By 2035, the market is likely to see a maturation of the care pathway. Bioresorbable stents may become the standard of care for well-defined patient segments (e.g., young patients, certain anatomies), supported by AI-powered imaging tools that optimize patient selection and deployment precision. Reimbursement will evolve towards more sophisticated risk-sharing models based on long-term outcomes data. The competitive landscape will consolidate, with only a few platforms achieving the necessary clinical and commercial scale. Technology shifts, such as the advent of bioresorbable stents with built-in sensors for remote monitoring of healing, could emerge. However, constant pressure from improving permanent DES (e.g., bioabsorbable polymer coatings, ultra-thin struts) will ensure that bioresorbable scaffolds must continuously demonstrate a clear and measurable long-term advantage to justify their cost and complexity.
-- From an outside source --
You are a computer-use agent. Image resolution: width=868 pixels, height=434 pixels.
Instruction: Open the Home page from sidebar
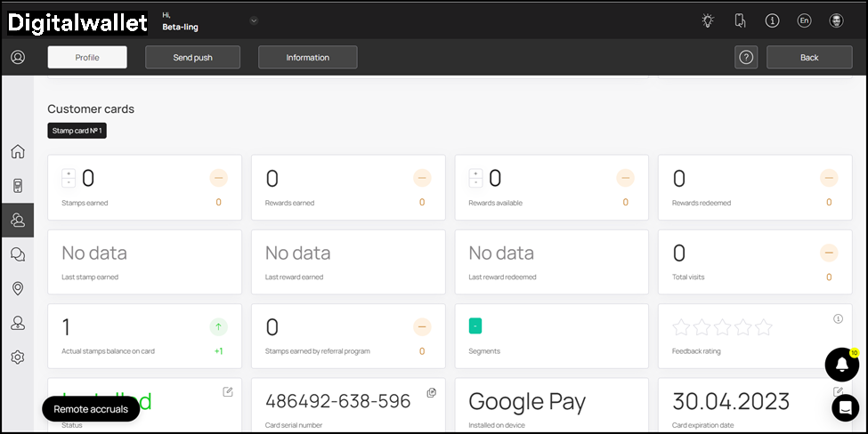17,151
The market will not see exponential growth but rather a steady, evidence-driven expansion into its core indications.

Strategic Implications for Manufacturers, Distributors, Service Partners and Investors

The analysis of the Japan bioresorbable coronary stents market yields distinct strategic imperatives for each stakeholder group, centered on the themes of evidence, expertise, and ecosystem integration.
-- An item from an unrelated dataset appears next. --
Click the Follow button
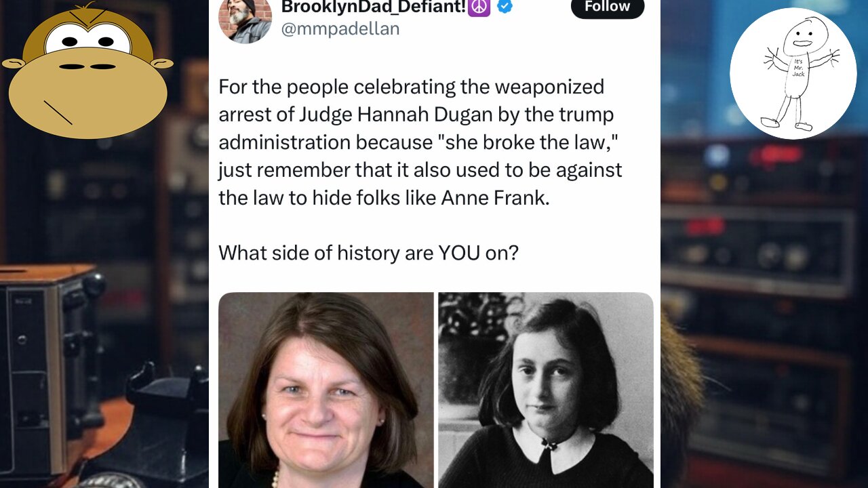The width and height of the screenshot is (868, 488). (x=608, y=8)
  • For Manufacturers: The strategy must be one of focused endurance. Prioritize deep investment in polymer science and long-term clinical evidence generation over aggressive near-term sales targets. Develop a clear, data-driven patient selection algorithm and educate the market sustained on it. Pursue vertical integration or extremely secure partnerships for polymer supply. Commercial strategy should be "center of excellence" led, targeting high-volume, imaging-capable academic hospitals first to build a base of impeccable clinical outcomes and advocate KOLs. Be prepared to commercialize through high-touch, service-intensive bundles that include training and imaging support.
  • For Distributors: The role is evolving from logistics provider to value-added service partner. Distributors must develop specialized clinical support teams trained on the unique aspects of bioresorbable stent handling and procedure. They can add value by managing complex inventory of the scaffold and its companion devices (specific balloons), and by providing data collection services for mandated post-market surveillance. Success requires deep integration with the manufacturer's clinical team and a focus on a limited number of partnered platforms to develop true expertise.
  • For Service Partners (Imaging, Training, Data Management): Significant opportunities exist for firms that can reduce procedural friction. This includes companies offering advanced OCT/IVUS analysis software specifically validated for bioresorbable stent sizing and follow-up resorption assessment. Specialized medical education companies can develop and run certified training programs on implantation technique. Data platform providers can offer solutions for managing long-term patient follow-up and registry data required for PMS. These partners enable scalability for manufacturers.
  • For Investors: This is a high-risk, long-horizon, binary-outcome sector. Due diligence must go beyond financials to the core technology: assess the strength of the intellectual property around polymer composition and manufacturing, the design of ongoing long-term clinical trials, and the experience of the regulatory team. Look for companies with a clear path to controlling their critical polymer supply. Valuation should be based on the probability-weighted value of achieving leadership in specific high-value patient niches, not on total PCI market share. Favor business models that plan for value capture across the procedural workflow, not just device sales.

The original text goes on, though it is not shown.